Open-source SDK: turn natural-language requirements into machine-readable structured intent—UNSPSC, previews, and MCP—so agents can plug into CRM, ERP, marketplaces, and your own systems.

Project description

NEOXLINK-SDK

PyPI version Python License: MIT Model Context Protocol UNSPSC handbook MCP integration Agent channels Repository layout

From natural language to machine-readable intent — turn fuzzy requirements into structured representations (schemas, codes, confirmed records) that existing software systems can parse, route, and execute—not only one vertical.

Vision: NEOXLINK-SDK closes the gap between “the model paraphrased the user” and “downstream systems can consume a deterministic payload.” It normalizes free text using the UNSPSC global standard (Code + Name) where product/service classification applies, Structured Preview, human or agent confirmation, durable structured records, and AI Resolve (answers or handoff to fulfillment).
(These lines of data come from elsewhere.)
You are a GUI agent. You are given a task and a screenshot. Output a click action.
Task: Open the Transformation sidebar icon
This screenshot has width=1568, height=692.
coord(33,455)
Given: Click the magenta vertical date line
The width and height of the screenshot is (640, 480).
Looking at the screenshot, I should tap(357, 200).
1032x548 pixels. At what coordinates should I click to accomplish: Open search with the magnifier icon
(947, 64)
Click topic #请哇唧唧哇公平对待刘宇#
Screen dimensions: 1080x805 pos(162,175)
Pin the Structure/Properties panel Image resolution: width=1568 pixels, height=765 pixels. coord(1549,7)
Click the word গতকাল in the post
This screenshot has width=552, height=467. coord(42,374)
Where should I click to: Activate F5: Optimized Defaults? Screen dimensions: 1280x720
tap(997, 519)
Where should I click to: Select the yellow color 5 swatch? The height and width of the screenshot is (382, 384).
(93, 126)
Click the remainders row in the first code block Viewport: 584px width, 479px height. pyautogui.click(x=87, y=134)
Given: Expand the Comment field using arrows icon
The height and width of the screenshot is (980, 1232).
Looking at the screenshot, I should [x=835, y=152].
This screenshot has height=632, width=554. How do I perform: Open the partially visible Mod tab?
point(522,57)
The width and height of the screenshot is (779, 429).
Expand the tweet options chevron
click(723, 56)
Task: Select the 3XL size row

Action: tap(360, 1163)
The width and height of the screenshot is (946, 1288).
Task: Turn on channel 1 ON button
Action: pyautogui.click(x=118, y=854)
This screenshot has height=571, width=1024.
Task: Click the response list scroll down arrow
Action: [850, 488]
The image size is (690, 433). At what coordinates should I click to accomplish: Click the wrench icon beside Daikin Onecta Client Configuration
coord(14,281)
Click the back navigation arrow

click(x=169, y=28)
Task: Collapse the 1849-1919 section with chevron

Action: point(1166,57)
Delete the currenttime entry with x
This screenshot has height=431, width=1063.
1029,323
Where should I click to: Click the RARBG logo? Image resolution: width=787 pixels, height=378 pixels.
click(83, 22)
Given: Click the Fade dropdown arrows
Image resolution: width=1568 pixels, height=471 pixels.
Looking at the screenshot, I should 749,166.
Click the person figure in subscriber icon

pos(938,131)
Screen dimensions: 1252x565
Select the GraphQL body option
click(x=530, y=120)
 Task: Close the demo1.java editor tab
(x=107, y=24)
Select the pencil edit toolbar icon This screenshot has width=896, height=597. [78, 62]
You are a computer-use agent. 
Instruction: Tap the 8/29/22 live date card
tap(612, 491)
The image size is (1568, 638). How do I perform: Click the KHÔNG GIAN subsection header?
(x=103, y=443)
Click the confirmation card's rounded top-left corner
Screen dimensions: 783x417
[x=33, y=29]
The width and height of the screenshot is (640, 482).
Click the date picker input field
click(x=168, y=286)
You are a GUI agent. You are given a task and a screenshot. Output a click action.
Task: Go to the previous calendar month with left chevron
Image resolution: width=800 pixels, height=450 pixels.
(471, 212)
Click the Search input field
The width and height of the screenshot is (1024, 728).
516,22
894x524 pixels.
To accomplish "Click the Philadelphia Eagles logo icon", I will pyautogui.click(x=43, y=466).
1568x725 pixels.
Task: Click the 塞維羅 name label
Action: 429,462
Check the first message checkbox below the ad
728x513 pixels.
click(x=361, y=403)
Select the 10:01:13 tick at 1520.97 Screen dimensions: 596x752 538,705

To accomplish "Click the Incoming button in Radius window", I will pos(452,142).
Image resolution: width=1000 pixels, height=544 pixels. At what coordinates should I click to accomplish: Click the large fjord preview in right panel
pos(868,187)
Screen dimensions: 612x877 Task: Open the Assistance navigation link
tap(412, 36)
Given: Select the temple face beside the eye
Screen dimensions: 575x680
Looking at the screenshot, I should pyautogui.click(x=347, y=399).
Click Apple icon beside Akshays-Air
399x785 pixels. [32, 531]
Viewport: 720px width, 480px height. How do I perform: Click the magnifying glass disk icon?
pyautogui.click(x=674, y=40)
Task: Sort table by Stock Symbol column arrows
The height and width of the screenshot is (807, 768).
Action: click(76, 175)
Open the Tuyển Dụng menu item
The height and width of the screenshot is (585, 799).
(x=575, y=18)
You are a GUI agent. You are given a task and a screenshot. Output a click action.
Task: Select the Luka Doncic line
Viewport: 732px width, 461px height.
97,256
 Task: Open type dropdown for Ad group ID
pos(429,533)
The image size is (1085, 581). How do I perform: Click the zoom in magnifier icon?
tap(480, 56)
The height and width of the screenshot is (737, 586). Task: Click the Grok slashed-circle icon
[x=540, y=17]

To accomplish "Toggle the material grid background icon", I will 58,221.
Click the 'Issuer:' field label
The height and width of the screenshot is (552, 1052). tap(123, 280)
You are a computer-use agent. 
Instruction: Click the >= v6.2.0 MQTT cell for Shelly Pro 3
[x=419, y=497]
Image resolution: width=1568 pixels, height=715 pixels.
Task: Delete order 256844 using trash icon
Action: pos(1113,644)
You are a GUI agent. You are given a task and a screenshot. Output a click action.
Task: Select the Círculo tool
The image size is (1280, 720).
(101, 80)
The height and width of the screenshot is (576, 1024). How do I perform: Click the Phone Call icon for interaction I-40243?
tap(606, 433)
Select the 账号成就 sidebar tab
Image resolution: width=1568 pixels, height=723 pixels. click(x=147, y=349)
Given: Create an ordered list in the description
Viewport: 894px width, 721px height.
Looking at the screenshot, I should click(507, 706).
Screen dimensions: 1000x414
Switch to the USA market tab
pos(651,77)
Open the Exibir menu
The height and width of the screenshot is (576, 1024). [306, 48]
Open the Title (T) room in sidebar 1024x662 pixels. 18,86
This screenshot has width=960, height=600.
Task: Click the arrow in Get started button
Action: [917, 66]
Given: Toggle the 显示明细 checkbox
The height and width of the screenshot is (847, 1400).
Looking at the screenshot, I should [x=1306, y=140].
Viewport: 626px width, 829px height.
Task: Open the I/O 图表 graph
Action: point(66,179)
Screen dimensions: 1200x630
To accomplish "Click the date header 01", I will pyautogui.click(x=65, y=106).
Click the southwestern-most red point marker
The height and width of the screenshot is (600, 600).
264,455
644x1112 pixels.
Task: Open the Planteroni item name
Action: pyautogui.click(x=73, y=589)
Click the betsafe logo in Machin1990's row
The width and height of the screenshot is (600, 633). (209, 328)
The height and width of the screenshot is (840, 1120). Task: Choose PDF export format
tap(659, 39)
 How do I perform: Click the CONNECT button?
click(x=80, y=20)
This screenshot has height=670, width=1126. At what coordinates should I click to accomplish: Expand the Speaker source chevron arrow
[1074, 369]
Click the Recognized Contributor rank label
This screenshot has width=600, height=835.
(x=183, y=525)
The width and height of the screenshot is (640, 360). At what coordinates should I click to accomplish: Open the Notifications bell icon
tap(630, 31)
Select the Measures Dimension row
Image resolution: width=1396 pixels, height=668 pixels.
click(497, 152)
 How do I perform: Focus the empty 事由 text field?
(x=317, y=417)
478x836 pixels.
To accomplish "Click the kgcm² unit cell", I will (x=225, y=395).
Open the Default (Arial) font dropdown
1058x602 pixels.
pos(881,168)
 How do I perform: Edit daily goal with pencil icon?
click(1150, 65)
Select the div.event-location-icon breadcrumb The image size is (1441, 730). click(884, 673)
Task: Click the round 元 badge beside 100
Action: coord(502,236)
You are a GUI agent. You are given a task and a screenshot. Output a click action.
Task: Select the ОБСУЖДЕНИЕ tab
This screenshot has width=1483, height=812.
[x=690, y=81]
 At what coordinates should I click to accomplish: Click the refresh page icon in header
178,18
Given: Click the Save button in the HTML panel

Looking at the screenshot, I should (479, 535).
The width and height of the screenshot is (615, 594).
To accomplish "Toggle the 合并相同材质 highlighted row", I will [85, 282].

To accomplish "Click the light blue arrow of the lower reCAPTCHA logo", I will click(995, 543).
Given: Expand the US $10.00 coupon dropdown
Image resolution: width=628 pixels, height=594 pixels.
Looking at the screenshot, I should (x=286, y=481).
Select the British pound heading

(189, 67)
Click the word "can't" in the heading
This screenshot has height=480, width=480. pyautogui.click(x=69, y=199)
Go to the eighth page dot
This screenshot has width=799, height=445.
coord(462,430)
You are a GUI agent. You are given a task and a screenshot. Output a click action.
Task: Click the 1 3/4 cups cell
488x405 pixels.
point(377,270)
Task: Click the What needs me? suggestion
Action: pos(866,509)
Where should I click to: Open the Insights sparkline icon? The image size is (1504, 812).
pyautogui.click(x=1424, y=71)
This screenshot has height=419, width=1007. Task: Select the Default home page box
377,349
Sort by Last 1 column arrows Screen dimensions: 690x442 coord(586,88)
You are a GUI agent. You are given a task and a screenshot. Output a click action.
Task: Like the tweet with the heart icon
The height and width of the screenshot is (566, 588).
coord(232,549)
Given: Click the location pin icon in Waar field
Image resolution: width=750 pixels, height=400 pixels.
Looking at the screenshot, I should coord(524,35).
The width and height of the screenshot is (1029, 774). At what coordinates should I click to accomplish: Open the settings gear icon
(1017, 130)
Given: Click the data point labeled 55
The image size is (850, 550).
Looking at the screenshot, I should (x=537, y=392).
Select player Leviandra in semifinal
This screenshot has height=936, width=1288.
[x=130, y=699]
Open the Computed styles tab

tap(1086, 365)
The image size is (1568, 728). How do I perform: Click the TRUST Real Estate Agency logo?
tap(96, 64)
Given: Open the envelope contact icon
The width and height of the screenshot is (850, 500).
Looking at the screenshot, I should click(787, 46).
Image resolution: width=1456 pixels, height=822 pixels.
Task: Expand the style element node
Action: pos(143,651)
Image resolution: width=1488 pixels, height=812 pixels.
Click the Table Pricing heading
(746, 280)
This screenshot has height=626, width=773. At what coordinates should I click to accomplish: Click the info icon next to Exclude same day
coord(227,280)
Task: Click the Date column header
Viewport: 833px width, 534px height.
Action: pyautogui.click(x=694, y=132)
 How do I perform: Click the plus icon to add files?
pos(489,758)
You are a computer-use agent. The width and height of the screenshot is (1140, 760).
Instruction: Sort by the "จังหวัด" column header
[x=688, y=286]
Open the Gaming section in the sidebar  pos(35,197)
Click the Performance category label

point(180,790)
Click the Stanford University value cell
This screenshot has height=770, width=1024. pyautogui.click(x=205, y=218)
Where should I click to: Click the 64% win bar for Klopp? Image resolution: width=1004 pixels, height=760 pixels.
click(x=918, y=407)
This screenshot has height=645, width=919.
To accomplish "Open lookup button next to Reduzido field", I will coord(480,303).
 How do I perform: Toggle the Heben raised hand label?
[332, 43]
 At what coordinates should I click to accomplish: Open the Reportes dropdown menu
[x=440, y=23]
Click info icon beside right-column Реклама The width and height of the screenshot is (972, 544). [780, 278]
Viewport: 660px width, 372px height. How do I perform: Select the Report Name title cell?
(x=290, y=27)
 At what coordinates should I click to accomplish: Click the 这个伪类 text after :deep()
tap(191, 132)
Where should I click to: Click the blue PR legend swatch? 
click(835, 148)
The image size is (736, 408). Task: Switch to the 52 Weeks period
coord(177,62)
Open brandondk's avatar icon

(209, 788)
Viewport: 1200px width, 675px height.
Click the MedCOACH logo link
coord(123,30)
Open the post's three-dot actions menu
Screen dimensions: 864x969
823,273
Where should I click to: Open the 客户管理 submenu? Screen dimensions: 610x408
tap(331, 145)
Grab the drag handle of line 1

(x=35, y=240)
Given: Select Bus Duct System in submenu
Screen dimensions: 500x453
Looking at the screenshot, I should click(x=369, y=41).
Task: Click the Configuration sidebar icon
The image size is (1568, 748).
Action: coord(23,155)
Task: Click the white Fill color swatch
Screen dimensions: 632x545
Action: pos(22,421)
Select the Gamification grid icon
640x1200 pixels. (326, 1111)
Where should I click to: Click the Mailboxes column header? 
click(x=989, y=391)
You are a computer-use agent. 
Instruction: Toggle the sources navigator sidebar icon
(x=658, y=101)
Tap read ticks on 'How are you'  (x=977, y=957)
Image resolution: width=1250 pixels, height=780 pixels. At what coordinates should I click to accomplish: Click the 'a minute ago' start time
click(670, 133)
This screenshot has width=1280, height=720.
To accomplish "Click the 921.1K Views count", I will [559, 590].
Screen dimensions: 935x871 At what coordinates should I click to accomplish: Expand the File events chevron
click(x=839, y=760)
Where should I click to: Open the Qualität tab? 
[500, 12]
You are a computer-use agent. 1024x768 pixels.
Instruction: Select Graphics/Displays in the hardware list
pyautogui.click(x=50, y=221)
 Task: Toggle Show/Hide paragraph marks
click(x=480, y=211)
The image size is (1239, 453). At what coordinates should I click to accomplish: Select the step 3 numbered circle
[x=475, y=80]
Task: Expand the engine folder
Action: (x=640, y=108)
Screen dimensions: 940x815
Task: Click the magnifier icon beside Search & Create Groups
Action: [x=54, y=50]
The same pipeline plugs into procurement, CRM, ERP, marketplaces, ticketing, or custom stacks—with plugins, overrides, and MCP (Model Context Protocol) so agents and apps stay interoperable.

中文文档 README_zh.md · UNSPSC 快速查阅(同仓) · MCP 集成说明

System architecture (natural language → structured, system-ready output)

High-level data path from natural language to standardized, machine-readable records you can forward to any backend. (Diagram is a logical view; your deployment may split API, matching, and MCP host.)

flowchart LR
  subgraph input [NL_input]
    U[User_or_Agent]
  end
  subgraph sdk [NEOXLINK_SDK]
    P[Parse_and_Structured_Preview]
    C[Confirm_or_policy_gate]
    S[Structured_record]
    M[Match_or_resolve]
  end
  subgraph standard [Business_standard]
    UNS[UNSPSC_Code_plus_Name]
  end
  U --> P
  P --> UNS
  P --> C
  C --> S
  S --> M
  M --> U

For the maintained layering diagram (HTTP client vs local UNSPSC catalog vs orchestration), see docs/wiki/repository-layout.md — it is versioned with the repo and mirrors what CI tests against.

The gap (and how we close it)

Classic chat AI stops at paraphrasing. Real systems—CRM, ERP, procurement, compliance, marketplaces, internal tools—need codes, constraints, and structured fields. NEOXLINK-SDK turns messy language into structured business instructions, often aligned to UNSPSC for goods and services, then supports Supply-Demand Matching (and other workflows) on the same normalized axis.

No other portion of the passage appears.